EXERCISES TO COMPLETE:
#1 In the conversation transcript, what kind of work does the first speaker call the intimate photography sessions?
#2 Please continue the conversation transcript past its last line.

TEXT SEGMENT:
━━━━━━

Yeah. I mean, I see the work that I do like the intimate photography sessions that I do as embodiment work, because that's really what it is, is being able to, I mean, you can do all the mindset stuff and have all the beliefs and things like that, but if you don't have a place to actually show up and become that and to, to feel it in your bones, Then it's very difficult to actually integrate. I can imagine. I mean, at least for me, my own experience of public speaking, it's like doing it again and again and again and again. Still not feeling totally comfortable with it. But each time feeling a little bit more, sorry to go back to this and please, if you don't wanna talk about this, please let me know. But with this like idea that you had growing up, that you weren't the pretty one and that that wasn't the value that you were bringing, the funniness is what you would bring, did that come up for you when you started public speaking? was that part of the brain chatter in your mind that you had to let go of, of the way that you looked or how other people would perceive you?

Helen Gottstein:

I think that, when we build a business around a central problem, that we have. A challenge, a deep seated challenge from childhood that we seek to overcome and heal. Yes. Something that never completely or truly goes away. We carry it around like a monkey on our backs.

Mm. And

Helen Gottstein:

it can be a smaller monkey, it can be a bigger monkey. It can right vary in size from day to day and from moment to moment. What I have endeavored to do for myself and for my clients is bring ideas and consciousness and offer again and again, the opportunity for self-compassion and self-love, and perhaps that's what your work and mine truly has in common in that

Rebecca Sigala:

hundred percent.

Helen Gottstein:

When we free ourselves from what you call the monkey chatter from the noise that we carry around a fear of judgment and shame and the anxiety around not belonging and rejection, and how we fought to bring ourselves back within the fold. When we practice self-compassion effectively and we say it's enough, or maybe it's, it's just like whatever it is, this is where I am right now. This is what I, it is what it is. Yeah, and it's not amazing. It'll never be amazing. I preach that the goal is not to be perfect. Perfect. Is unattainable. Perfect. Is AI fake, synthetic skin etched in Yeah, it's a non-living creature. It's a non-living thing. It's a fabrication made by a machine.

Rebecca Sigala:

it's interesting'cause one of my approaches, and maybe we differ on this, which is totally fine, but one of my approaches with body image specifically is to not resign to it is what it is. But I think maybe in a little bit of a different way where when we talk about like beauty standards and diet culture and things like that, I always say it's not important to fit into the beauty standards. It's not important for other people to perceive you a certain way. But it is important to be able to look in the mirror and say, I see myself in a beautiful light. And it can get more amazing. You can see yourself differently. Yeah. You, don't have to resign to, I'm just not the pretty one.

Helen Gottstein:

So for me, perhaps because we both. Start at different, starting points in our own journeys and the pressures that we experience because of our different backgrounds and the points we're at in our life journeys. For me, the understanding that the goal is not perfection. The goal is acceptance. The goal is releasing fear. The goal is doing your best, and then just knowing you've always got where to go. you can always, right.

Rebecca Sigala:

you like the idea of having a bit of more of neutrality around it where it's just, it's not good. It's not bad, it just is.

━━━━━━

RECORDS SUPPLIED:
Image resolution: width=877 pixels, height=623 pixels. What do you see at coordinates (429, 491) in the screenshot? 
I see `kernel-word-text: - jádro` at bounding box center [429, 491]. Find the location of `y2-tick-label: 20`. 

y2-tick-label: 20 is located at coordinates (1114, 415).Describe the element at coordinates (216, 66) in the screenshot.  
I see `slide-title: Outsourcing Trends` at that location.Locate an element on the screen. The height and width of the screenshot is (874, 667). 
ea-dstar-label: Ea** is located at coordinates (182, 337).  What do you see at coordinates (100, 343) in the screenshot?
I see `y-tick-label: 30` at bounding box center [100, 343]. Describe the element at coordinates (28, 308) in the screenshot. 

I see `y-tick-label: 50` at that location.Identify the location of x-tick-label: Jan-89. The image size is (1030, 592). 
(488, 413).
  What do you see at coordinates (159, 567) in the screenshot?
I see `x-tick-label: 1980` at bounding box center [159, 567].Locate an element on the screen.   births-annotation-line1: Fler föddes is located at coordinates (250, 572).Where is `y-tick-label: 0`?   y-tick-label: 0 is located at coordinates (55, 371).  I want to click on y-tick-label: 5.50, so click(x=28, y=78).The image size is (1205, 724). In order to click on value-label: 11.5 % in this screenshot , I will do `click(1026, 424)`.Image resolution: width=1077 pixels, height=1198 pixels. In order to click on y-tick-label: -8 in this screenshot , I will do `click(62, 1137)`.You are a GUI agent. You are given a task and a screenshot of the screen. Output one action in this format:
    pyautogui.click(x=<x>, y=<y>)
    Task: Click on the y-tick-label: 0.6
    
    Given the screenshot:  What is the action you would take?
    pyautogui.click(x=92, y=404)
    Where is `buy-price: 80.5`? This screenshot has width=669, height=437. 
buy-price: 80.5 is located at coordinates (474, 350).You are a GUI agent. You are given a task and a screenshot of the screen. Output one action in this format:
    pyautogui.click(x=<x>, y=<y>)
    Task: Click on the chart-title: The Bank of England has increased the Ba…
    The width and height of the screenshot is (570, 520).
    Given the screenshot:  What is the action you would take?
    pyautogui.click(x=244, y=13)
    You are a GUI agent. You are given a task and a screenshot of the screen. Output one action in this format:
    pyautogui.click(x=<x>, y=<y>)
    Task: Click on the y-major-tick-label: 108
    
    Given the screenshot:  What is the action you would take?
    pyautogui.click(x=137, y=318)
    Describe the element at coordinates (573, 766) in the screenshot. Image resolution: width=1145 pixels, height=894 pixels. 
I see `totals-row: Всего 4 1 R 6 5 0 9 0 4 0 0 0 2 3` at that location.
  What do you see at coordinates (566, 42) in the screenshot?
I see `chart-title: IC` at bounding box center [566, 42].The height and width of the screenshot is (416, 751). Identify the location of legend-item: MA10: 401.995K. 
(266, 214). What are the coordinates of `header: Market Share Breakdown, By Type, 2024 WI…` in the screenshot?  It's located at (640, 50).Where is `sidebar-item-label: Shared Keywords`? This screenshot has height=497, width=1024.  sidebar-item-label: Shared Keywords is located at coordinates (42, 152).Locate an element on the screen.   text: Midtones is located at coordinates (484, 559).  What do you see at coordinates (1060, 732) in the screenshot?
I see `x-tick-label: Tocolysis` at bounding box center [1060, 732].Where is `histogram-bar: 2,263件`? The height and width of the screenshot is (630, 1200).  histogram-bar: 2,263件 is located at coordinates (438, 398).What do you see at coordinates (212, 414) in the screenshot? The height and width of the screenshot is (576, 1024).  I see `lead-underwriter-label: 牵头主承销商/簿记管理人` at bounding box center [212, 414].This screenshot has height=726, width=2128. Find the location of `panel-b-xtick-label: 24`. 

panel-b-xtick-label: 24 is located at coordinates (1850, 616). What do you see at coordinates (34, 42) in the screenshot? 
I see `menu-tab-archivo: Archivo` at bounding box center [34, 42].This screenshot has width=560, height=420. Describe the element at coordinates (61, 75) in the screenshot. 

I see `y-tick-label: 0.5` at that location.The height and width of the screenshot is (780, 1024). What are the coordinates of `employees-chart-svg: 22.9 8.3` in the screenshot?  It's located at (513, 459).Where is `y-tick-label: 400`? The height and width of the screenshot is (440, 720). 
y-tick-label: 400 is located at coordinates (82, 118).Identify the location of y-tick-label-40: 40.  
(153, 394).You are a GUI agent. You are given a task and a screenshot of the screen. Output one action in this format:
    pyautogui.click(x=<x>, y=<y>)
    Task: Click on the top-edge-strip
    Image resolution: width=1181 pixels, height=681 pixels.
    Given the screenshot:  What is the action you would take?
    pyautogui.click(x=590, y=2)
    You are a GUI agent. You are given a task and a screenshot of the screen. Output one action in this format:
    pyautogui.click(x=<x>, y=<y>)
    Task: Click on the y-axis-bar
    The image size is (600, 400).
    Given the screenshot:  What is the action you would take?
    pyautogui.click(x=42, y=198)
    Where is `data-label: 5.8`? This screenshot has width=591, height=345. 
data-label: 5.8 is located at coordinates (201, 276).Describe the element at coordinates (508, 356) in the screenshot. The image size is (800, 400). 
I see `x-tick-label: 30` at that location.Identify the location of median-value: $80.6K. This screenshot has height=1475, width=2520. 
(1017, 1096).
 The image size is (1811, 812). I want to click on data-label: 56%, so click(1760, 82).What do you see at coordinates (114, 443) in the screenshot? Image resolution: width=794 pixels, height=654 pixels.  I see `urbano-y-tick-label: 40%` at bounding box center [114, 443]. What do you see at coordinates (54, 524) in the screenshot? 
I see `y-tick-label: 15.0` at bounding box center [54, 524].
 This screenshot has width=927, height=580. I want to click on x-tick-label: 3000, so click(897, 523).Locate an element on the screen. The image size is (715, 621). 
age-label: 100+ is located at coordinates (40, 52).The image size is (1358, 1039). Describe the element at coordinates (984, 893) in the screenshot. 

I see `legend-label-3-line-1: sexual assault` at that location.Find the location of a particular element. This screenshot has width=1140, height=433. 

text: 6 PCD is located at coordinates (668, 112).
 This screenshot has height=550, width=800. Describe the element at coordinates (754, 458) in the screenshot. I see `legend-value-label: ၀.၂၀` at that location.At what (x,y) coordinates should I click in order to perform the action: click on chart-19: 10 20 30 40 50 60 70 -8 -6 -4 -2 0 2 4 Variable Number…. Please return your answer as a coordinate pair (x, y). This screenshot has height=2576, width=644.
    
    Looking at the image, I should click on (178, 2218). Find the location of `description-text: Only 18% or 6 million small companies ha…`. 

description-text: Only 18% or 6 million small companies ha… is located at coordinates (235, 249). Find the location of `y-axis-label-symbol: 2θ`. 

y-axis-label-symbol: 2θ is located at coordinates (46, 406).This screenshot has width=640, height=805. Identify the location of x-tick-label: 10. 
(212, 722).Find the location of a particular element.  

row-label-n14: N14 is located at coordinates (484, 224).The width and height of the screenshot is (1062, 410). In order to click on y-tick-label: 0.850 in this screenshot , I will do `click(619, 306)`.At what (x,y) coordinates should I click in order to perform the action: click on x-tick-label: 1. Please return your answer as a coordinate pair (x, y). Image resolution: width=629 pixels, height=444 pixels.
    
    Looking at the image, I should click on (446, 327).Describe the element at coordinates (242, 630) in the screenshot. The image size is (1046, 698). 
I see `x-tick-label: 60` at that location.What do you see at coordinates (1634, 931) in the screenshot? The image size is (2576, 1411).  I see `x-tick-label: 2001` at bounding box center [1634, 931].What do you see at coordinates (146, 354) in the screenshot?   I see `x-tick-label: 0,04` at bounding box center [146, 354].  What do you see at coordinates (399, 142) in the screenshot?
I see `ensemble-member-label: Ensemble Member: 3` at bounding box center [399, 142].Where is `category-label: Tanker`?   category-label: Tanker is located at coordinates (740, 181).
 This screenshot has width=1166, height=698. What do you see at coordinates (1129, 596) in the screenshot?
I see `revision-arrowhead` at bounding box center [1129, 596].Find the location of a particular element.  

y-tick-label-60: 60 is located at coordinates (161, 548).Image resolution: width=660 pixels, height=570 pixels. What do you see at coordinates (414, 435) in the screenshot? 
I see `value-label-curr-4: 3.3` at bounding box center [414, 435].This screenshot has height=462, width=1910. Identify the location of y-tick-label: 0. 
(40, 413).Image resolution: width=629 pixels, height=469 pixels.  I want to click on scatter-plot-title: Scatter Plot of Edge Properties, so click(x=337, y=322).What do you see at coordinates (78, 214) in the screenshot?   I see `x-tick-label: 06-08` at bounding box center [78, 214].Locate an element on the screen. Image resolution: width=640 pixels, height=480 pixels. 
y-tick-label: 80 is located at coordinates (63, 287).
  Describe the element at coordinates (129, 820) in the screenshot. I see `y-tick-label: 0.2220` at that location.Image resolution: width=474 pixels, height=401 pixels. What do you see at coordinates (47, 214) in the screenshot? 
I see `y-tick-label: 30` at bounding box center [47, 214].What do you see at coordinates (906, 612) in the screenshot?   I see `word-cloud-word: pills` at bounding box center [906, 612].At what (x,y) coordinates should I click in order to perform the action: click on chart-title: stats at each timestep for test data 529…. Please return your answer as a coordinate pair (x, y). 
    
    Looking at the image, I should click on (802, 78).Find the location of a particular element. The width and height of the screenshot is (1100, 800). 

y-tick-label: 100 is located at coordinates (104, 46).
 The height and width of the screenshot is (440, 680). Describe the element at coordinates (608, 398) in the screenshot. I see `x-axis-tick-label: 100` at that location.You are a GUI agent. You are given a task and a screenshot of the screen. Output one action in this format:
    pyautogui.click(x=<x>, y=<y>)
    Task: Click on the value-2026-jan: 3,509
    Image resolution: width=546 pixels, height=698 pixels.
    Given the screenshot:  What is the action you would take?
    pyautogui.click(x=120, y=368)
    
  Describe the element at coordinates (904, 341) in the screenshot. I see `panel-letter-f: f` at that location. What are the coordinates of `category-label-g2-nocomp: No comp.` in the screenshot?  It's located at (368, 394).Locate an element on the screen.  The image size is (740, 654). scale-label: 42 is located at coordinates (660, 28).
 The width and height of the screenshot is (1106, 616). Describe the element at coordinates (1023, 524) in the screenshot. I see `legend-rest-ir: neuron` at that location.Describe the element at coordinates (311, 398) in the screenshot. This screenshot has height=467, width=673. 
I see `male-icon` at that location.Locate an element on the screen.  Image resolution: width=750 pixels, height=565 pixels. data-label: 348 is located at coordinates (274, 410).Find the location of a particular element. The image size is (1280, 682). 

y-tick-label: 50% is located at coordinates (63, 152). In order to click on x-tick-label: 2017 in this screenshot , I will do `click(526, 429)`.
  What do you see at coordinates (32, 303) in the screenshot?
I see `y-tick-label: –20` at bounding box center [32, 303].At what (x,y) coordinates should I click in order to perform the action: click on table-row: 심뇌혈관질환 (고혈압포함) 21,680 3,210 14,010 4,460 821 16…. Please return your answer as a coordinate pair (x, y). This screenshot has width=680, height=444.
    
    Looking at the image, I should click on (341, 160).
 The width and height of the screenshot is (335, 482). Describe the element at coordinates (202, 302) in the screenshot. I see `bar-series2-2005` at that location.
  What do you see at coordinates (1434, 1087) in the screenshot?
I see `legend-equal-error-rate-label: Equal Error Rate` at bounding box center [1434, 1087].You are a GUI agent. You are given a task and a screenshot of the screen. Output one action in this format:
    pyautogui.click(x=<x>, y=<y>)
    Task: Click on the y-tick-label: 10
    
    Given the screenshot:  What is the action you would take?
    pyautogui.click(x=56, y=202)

━━━━━━

OUTPUTS BY TASK:
#1 Embodiment work.

#2
Helen Gottstein:

Yeah. Because I find that that's the thing that frees people to release some of the mental chatter. Yeah. The pressure that people put on themselves is wicked.

Rebecca Sigala:

Yeah. Yeah. It's so intense. Hmm. do you see like. I could imagine people going through a process of becoming more comfortable speaking in front of others and that transforming something very deep inside of them.

Helen Gottstein:

Yeah, it happens. People get jobs. People sign up for keynotes. People volunteer to do live translation where they've never done it before because an opportunity came up. Speak at conferences, apply, build businesses, change streams, like people do crazy stuff when they, yeah. To access their power and understand their expertise and accept that they don't have to be perfect. For me, it resonates.

Rebecca Sigala:

Yeah. Is letting go of the perfectionism. That's the devil. It's that devil

Helen Gottstein:

or saying, look at my body. it's never gonna look like, it's never enough. It's never thin enough, long enough, tall enough, light enough, pale enough, dark enough. All the things. Small enough, large enough. Yeah, yeah. You are never gonna, it's never, because guess what?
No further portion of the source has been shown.